The Commissioner insists that the entire $16,173.05 recovery is to be spread back among the years 1952-1955, as was done in petitioner's returns, but that the $8,243.10 legal expenses must be deducted in full in 1957. Petitioner, on the other hand, argues now that only that portion of his recovery remaining after the payment of expenses is to be spread back among the earlier years.

Although there may be considerable equity to the taxpayer's position, that is not the way the statute is written. Without the benefit of section 1303, there would be no relief whatever, and the relief granted cannot go beyond these very provisions. They provide merely for a computation of tax based upon "the inclusion of the respective portions of such back pay in the gross income for the taxable years to which such portions are respectively attributable." There is no provision whatever for spreading back any related expenses as was done in petitioner's returns.

1 SEC. 1303. INCOME FROM BACK PAY.

* * *

CHALLENGES
**1.** Quote the excerpt on the tax treatment of back pay in full, word for word.
**2.** From the rows below, print the part that opens with the line containing "Task: Collapse the" and closes with the line containing "(x=1131, y=20)", including both of those lines. Reproduce them character for character and print nothing else.

A block of data
* * *

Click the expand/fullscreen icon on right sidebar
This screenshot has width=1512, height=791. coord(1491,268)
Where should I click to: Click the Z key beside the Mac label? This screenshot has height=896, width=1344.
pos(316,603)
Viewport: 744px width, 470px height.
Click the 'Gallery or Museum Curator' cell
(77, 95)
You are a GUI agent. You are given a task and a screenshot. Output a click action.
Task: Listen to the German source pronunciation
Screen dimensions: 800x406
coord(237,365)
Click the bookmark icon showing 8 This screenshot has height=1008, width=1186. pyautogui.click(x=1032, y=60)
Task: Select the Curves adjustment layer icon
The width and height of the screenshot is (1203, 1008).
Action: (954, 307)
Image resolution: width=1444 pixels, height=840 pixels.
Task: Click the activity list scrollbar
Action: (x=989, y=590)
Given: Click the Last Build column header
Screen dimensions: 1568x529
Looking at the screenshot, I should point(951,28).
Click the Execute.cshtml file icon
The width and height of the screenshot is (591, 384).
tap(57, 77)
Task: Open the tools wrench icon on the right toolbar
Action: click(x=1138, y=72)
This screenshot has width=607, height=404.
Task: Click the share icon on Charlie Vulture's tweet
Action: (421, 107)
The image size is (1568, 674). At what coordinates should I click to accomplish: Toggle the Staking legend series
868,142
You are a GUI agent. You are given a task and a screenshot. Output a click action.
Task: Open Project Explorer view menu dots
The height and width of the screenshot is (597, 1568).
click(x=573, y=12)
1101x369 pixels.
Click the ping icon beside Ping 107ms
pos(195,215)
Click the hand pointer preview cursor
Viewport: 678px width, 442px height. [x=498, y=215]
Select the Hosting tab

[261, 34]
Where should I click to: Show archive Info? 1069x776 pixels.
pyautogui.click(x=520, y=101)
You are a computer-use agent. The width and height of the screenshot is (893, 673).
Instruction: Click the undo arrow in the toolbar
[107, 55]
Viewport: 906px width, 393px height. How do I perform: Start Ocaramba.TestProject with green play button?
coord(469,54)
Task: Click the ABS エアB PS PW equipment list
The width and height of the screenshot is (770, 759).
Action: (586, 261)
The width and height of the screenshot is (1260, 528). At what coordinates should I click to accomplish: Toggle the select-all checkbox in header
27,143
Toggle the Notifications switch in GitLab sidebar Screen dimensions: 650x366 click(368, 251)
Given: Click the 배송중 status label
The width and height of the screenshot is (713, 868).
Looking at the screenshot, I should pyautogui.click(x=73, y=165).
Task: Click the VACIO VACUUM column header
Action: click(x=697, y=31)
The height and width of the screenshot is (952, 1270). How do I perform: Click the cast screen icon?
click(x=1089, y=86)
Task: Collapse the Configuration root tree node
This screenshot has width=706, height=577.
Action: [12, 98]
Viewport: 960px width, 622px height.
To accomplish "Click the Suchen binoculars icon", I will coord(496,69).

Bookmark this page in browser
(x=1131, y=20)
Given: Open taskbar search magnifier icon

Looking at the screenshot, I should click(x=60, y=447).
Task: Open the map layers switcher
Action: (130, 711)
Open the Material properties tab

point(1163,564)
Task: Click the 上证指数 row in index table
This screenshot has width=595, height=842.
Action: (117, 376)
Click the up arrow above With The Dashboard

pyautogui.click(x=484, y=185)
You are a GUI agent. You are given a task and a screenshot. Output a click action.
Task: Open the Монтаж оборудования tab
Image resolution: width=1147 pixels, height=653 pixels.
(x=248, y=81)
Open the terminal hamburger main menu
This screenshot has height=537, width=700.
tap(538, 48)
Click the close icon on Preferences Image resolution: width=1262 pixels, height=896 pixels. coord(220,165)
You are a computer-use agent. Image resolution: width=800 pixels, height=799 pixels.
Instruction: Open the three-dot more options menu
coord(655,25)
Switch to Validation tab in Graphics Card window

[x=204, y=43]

* * *

RESPONSES PER TASK
**1.**
The Commissioner insists that the entire $16,173.05 recovery is to be spread back among the years 1952-1955, as was done in petitioner's returns, but that the $8,243.10 legal expenses must be deducted in full in 1957. Petitioner, on the other hand, argues now that only that portion of his recovery remaining after the payment of expenses is to be spread back among the earlier years.

Although there may be considerable equity to the taxpayer's position, that is not the way the statute is written. Without the benefit of section 1303, there would be no relief whatever, and the relief granted cannot go beyond these very provisions. They provide merely for a computation of tax based upon "the inclusion of the respective portions of such back pay in the gross income for the taxable years to which such portions are respectively attributable." There is no provision whatever for spreading back any related expenses as was done in petitioner's returns.

1 SEC. 1303. INCOME FROM BACK PAY.

**2.**
Task: Collapse the Configuration root tree node
This screenshot has width=706, height=577.
Action: [12, 98]
Viewport: 960px width, 622px height.
To accomplish "Click the Suchen binoculars icon", I will coord(496,69).

Bookmark this page in browser
(x=1131, y=20)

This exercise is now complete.